Weakly-supervised causal discovery based on fuzzy knowledge and complex data complementarity
This work addresses causal discovery challenges in high-dimensional, small-sample scenarios, such as in biology, by reducing reliance on extensive domain expertise, though it appears incremental in its approach.
The paper tackles the problem of causal discovery from observational data by proposing KEEL, a weakly-supervised method that integrates fuzzy knowledge and data complementarity, which outperforms state-of-the-art methods in accuracy, robustness, and efficiency, as demonstrated in experiments including real protein signal transduction processes.
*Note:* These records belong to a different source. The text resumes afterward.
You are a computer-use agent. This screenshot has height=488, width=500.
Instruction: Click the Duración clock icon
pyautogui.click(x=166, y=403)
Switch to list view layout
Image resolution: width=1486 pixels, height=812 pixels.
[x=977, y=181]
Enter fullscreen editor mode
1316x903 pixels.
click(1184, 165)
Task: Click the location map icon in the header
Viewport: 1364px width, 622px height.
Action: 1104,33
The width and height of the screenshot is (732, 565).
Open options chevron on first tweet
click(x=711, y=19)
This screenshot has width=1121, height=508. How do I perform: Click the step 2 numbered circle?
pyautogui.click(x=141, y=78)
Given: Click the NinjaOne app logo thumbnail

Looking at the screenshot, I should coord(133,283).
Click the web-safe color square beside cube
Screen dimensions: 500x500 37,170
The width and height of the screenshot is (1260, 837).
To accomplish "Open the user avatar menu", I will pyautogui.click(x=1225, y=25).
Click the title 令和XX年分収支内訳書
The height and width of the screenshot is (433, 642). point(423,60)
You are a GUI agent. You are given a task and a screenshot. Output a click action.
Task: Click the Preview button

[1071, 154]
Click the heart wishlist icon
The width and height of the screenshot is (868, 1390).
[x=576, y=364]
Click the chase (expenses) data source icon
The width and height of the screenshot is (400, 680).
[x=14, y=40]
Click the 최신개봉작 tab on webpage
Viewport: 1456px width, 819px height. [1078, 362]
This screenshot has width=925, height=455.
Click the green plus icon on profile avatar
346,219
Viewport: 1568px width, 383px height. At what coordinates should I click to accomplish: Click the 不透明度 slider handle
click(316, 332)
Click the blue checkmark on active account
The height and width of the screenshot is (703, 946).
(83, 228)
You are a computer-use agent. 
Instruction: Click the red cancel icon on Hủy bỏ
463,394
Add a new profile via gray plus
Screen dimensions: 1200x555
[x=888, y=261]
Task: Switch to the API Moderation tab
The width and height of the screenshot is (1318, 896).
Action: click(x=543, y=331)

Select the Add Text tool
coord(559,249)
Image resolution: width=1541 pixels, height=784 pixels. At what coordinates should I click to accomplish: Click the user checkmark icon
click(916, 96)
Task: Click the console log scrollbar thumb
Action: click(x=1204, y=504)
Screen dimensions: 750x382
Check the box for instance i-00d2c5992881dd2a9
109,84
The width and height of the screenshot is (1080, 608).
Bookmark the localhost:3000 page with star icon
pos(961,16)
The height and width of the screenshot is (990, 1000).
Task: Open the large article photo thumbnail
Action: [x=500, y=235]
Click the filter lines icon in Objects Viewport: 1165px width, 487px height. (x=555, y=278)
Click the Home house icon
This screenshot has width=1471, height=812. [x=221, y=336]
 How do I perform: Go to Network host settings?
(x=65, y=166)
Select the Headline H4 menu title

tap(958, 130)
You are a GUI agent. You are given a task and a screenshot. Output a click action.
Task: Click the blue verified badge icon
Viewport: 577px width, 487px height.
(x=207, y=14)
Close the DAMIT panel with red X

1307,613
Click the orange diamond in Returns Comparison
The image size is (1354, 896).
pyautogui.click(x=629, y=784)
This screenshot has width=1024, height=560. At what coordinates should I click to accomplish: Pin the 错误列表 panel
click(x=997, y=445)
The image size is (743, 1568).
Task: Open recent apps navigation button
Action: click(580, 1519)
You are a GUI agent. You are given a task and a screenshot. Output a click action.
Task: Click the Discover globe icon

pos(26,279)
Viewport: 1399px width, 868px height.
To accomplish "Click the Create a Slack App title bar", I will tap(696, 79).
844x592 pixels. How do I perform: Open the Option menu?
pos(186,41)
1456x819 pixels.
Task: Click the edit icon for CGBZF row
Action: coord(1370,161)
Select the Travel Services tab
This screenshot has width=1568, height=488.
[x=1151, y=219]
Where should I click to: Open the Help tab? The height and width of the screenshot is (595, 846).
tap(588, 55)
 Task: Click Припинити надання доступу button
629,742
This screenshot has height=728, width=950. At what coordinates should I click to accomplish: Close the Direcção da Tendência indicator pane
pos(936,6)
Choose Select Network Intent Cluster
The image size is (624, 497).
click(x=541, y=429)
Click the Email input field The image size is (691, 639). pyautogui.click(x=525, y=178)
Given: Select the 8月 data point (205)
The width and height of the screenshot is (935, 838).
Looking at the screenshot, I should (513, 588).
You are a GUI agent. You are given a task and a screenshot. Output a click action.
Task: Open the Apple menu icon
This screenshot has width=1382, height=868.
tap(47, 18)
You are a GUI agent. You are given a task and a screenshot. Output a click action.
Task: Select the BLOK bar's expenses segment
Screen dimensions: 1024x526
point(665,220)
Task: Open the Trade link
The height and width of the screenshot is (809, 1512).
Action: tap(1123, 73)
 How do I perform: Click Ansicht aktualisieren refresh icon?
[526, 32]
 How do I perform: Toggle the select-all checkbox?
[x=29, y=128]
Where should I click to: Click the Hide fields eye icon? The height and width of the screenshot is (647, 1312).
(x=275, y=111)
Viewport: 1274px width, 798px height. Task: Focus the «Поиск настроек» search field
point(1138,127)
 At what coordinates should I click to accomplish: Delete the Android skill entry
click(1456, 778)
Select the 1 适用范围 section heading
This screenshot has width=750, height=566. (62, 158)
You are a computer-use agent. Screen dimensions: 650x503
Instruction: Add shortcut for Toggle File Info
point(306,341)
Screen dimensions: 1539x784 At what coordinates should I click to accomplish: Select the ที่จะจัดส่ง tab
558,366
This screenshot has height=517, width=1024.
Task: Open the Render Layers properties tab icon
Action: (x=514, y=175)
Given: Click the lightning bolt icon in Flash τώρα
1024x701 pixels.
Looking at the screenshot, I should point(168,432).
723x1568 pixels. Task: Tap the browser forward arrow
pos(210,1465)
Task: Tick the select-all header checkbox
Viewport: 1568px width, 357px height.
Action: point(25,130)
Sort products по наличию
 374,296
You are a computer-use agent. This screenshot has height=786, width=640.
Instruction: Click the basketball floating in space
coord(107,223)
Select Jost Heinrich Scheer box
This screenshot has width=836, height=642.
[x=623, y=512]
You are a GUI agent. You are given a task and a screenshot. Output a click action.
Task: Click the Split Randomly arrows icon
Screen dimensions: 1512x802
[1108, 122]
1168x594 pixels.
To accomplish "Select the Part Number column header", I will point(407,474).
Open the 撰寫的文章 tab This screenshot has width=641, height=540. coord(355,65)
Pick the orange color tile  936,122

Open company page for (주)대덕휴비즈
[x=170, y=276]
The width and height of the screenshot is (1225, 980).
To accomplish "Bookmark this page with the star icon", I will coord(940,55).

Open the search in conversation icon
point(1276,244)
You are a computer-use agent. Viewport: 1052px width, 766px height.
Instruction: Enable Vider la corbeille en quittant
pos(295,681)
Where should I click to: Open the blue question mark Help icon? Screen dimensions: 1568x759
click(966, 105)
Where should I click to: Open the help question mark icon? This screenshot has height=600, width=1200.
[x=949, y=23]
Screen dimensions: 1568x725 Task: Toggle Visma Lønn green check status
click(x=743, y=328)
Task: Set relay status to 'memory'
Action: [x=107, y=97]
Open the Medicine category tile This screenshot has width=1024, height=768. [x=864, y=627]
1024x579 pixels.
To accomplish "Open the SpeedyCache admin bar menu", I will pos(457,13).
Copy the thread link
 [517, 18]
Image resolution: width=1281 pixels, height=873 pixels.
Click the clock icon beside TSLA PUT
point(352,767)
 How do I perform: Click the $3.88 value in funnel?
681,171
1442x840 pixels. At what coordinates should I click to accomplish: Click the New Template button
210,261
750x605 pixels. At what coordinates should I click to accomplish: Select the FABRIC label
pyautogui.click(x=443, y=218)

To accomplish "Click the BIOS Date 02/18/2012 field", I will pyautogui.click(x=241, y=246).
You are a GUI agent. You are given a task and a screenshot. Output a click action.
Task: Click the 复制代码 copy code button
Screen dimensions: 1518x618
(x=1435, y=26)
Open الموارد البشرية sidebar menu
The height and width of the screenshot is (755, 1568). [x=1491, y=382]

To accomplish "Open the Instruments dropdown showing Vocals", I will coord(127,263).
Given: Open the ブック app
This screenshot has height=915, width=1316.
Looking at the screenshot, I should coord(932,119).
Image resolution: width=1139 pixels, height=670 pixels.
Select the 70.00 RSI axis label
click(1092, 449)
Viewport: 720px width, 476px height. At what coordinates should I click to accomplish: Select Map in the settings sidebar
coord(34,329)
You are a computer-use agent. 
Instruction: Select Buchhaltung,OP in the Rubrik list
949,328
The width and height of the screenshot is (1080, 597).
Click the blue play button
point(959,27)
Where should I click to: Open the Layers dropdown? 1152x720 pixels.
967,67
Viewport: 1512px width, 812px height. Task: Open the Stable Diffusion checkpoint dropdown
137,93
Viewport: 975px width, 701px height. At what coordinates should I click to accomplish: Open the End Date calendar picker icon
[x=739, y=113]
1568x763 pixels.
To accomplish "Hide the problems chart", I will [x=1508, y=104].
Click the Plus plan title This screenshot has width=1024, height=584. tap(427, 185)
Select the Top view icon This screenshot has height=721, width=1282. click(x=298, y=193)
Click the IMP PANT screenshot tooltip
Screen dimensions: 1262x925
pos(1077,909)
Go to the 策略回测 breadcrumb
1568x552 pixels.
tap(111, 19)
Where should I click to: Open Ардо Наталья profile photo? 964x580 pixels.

Causal discovery based on observational data is important for deciphering the causal mechanism behind complex systems. However, the effectiveness of existing causal discovery methods is limited due to inferior prior knowledge, domain inconsistencies, and the challenges of high-dimensional datasets with small sample sizes. To address this gap, we propose a novel weakly-supervised fuzzy knowledge and data co-driven causal discovery method named KEEL. KEEL adopts a fuzzy causal knowledge schema to encapsulate diverse types of fuzzy knowledge, and forms corresponding weakened constraints. This schema not only lessens the dependency on expertise but also allows various types of limited and error-prone fuzzy knowledge to guide causal discovery. It can enhance the generalization and robustness of causal discovery, especially in high-dimensional and small-sample scenarios. In addition, we integrate the extended linear causal model (ELCM) into KEEL for dealing with the multi-distribution and incomplete data. Extensive experiments with different datasets demonstrate the superiority of KEEL over several state-of-the-art methods in accuracy, robustness and computational efficiency. For causal discovery in real protein signal transduction processes, KEEL outperforms the benchmark method with limited data. In summary, KEEL is effective to tackle the causal discovery tasks with higher accuracy while alleviating the requirement for extensive domain expertise.